No Porto, no consultório do Sr. Dr. Roberto de Carvalho, tirei a radiografia e por ele fui tratada com todo o carinho. Disse-me assim: “Ai minha menina, quanto sofres!”»

(Autobiografia; pág.56)

 

Num relatório médico acerca da observação medica de Alexandrina, na Foz do Douro, em 1943:

«Atestamos também que estando internada, desde o dia 10 de junho até 20 de julho corrente (1943), no Refúgio da Paralisia Infantil, da Foz do Douro, sob a direção do Dr. Gomes de Araújo, e sob a vigilância feita de dia e de noite por pessoas conscienciosas e desejosas de indagar a verdade... »
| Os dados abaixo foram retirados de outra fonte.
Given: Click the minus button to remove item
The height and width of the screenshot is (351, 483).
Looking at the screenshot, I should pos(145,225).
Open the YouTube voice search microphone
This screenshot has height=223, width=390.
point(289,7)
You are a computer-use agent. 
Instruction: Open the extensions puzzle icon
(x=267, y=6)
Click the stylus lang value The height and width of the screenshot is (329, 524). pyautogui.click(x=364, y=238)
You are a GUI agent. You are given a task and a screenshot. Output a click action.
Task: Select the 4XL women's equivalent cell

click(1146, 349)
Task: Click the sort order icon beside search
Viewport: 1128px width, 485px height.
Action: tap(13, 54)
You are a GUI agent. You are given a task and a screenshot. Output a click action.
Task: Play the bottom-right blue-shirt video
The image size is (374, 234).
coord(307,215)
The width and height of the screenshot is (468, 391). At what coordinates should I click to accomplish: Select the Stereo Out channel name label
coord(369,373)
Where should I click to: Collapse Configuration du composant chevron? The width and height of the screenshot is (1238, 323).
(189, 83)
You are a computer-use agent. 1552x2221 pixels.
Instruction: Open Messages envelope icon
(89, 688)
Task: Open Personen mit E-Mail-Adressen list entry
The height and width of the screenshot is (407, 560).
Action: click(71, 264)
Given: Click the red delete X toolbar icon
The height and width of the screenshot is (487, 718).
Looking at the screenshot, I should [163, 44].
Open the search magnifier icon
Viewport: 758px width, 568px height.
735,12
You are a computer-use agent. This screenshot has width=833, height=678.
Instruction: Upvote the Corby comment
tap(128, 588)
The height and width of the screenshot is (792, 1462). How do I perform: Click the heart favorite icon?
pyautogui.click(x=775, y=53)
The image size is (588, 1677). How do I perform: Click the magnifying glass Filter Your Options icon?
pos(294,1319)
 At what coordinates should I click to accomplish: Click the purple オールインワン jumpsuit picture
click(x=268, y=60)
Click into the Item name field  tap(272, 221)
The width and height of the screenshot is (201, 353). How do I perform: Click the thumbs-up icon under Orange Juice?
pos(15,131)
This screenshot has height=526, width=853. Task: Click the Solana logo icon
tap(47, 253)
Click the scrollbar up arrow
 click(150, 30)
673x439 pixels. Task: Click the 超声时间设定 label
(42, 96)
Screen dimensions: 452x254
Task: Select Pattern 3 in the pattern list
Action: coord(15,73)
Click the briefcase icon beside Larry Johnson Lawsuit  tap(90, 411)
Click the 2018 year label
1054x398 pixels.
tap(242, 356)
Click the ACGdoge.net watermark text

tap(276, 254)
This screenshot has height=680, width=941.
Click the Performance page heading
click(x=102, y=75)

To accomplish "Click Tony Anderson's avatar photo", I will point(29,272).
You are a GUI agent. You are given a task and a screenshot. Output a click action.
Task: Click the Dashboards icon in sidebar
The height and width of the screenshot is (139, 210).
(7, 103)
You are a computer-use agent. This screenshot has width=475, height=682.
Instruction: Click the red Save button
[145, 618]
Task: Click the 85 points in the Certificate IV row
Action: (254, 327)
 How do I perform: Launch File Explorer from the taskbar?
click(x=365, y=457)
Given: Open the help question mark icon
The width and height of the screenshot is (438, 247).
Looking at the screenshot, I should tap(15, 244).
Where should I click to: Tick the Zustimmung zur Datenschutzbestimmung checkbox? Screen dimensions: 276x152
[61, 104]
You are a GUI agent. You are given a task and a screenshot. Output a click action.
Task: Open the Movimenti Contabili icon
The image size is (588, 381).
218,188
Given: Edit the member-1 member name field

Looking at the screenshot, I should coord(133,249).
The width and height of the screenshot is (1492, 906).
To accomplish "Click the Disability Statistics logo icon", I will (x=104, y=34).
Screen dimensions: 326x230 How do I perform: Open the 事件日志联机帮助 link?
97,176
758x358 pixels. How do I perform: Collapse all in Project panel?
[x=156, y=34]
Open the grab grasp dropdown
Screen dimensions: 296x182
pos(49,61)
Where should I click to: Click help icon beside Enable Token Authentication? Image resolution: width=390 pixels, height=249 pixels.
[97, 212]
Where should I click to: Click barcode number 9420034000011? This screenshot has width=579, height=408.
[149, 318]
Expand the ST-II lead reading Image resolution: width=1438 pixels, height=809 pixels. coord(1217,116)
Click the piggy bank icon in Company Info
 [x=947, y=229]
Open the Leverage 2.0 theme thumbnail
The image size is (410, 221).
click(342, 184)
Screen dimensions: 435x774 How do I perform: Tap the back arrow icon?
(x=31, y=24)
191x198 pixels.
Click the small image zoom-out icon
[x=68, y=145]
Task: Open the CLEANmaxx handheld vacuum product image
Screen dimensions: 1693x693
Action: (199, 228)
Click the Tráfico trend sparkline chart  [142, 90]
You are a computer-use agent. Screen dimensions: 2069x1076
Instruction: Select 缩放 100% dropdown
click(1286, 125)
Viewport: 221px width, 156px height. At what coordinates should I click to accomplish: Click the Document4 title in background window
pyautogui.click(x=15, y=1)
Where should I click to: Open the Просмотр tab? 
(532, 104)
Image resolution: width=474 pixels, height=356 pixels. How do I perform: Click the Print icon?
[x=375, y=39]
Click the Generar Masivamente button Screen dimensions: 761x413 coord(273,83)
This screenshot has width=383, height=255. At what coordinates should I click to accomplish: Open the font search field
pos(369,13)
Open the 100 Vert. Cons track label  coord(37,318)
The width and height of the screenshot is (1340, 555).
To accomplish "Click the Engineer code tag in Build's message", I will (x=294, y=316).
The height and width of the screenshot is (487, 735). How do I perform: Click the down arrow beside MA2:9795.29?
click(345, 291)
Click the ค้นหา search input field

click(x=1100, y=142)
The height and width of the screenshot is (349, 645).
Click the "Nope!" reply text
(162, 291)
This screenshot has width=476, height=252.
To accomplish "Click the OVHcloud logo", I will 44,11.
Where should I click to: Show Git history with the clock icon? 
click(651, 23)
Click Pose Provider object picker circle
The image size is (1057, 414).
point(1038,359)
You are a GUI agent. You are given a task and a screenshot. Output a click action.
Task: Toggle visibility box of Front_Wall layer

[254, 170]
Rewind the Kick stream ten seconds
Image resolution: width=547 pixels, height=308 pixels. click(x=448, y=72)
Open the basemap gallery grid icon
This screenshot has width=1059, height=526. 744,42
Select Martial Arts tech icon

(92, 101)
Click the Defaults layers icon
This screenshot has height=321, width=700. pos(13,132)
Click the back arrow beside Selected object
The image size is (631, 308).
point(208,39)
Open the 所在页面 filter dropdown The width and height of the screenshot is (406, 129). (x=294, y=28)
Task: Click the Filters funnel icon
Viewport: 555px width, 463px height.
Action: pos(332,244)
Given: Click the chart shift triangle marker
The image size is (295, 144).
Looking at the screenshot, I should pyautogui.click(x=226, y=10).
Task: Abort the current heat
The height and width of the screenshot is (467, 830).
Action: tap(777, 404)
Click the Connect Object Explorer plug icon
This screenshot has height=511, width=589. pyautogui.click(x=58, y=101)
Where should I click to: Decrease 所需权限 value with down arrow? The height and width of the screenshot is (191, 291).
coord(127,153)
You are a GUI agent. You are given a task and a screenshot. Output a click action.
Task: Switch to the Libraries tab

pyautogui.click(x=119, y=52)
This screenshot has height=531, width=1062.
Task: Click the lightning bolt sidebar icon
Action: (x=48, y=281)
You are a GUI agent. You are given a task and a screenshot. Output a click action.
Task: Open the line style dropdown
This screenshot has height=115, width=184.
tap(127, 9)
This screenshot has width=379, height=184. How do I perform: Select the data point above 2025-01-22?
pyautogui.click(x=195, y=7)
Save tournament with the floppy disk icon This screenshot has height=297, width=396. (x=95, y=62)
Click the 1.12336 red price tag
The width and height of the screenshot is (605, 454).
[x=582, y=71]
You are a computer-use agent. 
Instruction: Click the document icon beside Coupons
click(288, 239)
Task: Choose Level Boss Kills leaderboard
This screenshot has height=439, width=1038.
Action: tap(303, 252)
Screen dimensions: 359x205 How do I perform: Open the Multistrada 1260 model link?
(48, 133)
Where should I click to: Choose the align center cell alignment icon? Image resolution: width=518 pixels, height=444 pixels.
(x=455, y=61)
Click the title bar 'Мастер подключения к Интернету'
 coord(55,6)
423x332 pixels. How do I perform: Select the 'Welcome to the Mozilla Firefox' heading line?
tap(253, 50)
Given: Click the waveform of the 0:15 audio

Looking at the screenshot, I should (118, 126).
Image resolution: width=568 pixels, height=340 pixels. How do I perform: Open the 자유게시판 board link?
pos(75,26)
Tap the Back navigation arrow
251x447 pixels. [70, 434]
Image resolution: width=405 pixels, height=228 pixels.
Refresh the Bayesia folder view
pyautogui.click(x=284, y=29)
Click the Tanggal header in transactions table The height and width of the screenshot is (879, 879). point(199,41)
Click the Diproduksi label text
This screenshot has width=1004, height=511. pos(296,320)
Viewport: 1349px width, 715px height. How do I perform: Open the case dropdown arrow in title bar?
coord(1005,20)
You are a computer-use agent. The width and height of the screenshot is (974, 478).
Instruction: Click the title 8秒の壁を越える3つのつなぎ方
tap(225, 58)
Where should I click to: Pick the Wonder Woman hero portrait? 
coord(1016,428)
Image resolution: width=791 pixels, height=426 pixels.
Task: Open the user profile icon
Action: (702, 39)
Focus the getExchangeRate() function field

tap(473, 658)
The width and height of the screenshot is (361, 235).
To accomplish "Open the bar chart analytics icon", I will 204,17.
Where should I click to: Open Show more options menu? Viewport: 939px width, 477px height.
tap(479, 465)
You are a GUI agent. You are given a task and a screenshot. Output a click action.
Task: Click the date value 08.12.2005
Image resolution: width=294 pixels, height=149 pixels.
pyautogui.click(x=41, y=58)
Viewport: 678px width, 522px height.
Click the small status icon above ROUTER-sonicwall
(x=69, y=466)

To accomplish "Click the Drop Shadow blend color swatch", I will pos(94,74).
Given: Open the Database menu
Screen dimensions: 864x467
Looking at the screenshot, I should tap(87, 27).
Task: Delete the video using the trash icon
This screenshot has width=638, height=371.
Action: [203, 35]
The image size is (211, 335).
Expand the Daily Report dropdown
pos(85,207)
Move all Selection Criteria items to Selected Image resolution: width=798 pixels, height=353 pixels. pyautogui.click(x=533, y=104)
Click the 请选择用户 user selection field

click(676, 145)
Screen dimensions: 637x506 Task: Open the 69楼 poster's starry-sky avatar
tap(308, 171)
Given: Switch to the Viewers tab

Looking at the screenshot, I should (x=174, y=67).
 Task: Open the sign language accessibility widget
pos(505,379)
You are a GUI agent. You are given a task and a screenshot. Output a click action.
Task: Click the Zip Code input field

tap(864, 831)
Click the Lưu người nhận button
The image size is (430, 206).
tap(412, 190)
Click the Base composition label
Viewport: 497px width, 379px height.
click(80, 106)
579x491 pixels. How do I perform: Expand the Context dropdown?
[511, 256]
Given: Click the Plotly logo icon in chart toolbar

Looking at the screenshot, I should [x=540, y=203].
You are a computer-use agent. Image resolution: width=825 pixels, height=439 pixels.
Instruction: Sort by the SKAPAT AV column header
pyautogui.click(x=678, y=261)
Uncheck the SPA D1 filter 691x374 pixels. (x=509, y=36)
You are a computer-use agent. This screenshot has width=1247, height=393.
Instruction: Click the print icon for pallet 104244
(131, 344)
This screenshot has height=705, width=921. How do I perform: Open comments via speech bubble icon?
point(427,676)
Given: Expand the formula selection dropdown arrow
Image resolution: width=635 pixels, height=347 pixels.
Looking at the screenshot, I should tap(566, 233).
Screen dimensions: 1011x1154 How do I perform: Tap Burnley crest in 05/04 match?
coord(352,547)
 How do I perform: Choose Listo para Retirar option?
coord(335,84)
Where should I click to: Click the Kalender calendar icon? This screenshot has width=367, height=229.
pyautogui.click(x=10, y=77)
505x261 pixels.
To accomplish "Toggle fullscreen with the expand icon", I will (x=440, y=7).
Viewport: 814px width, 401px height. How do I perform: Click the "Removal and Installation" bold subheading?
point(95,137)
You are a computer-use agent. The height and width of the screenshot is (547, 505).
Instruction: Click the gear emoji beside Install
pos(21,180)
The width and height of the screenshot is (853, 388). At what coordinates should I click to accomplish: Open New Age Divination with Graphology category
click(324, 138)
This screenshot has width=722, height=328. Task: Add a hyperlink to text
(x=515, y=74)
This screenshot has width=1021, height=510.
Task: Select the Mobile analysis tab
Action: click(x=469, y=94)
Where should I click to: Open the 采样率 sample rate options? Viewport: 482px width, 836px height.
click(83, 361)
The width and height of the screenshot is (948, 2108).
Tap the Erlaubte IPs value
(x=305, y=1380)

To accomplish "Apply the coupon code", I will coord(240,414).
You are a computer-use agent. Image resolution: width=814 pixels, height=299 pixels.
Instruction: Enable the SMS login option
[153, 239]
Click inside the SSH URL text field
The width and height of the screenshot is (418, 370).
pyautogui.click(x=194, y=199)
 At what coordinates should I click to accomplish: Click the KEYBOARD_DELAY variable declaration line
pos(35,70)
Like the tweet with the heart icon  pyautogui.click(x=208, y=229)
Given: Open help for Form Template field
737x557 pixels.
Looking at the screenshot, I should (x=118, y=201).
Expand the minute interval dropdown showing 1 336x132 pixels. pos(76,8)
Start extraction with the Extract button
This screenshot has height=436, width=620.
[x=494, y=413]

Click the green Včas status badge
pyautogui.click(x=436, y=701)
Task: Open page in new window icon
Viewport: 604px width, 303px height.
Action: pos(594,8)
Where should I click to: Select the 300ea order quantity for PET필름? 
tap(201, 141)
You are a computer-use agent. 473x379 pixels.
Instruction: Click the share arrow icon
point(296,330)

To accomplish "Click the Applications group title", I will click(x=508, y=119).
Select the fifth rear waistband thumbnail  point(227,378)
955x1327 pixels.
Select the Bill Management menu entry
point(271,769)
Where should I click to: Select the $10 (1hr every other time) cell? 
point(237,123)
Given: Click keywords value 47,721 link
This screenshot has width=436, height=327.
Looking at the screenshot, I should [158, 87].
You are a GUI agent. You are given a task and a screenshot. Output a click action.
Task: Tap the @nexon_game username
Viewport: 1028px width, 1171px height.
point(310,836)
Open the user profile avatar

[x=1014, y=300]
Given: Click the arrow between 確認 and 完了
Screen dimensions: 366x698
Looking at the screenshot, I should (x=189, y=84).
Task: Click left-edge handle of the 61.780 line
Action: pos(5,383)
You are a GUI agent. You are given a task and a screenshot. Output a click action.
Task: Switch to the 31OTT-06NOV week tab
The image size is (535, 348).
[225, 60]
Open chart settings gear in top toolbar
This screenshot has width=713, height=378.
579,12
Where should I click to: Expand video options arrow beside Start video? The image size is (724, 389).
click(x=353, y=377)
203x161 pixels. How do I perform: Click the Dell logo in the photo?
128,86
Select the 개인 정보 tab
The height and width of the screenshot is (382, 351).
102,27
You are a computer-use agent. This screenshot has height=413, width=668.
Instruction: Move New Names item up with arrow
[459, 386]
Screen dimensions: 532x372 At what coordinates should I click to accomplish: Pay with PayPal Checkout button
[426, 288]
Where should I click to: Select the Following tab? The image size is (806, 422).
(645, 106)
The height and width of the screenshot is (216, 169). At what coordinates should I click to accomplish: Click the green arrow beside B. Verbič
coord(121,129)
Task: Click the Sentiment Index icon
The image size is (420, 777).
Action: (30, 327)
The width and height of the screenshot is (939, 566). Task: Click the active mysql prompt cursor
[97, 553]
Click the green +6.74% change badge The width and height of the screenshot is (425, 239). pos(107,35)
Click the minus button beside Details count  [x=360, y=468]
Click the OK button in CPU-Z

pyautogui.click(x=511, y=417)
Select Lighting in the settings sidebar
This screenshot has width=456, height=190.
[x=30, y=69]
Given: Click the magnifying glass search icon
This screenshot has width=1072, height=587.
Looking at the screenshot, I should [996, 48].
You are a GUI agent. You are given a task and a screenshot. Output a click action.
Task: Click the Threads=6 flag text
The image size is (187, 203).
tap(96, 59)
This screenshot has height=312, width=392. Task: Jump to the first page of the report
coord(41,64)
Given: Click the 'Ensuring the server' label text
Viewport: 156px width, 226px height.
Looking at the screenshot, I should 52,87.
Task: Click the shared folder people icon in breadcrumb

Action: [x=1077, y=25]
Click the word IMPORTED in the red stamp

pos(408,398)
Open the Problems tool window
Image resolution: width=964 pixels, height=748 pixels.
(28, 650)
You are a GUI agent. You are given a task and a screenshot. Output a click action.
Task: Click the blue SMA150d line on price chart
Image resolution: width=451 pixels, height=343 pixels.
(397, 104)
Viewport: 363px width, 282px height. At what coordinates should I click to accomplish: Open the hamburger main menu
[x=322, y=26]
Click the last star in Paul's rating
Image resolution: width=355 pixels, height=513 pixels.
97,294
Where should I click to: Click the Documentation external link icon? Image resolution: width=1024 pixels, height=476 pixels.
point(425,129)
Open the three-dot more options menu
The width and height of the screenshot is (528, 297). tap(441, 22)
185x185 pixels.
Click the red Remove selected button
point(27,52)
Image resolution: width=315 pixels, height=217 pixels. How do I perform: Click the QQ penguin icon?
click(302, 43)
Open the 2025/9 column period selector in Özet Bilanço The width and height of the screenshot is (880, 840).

(Relatório médico cit. in Pasquale, H.; “Alexandrina”; pág.171; 1.ª edição)

 

TROFA

“Era já dia claro quando parámos em casa do senhor que nos acompanhava, na Trofa. Era aí que eu ia descansar e receber o meu Jesus, esperando pela hora de seguir para o Porto.”

(Autobiografia; pág. 60)

 

 

Alexandrina (sentada) na casa do Sr. Sampaio (à direita),

na Trofa

 

 

RIBEIRÃO (Vila Nova de Famalicão)

Ao retornar da observação médica realizado no Porto, parou em Ribeirão:

«Ao passar em Ribeirão, fui descansar em casa do Sr. Dr. Dias de Azevedo, a esperar pela noite, para poder entrar na minha freguesia nem ninguém perceber.»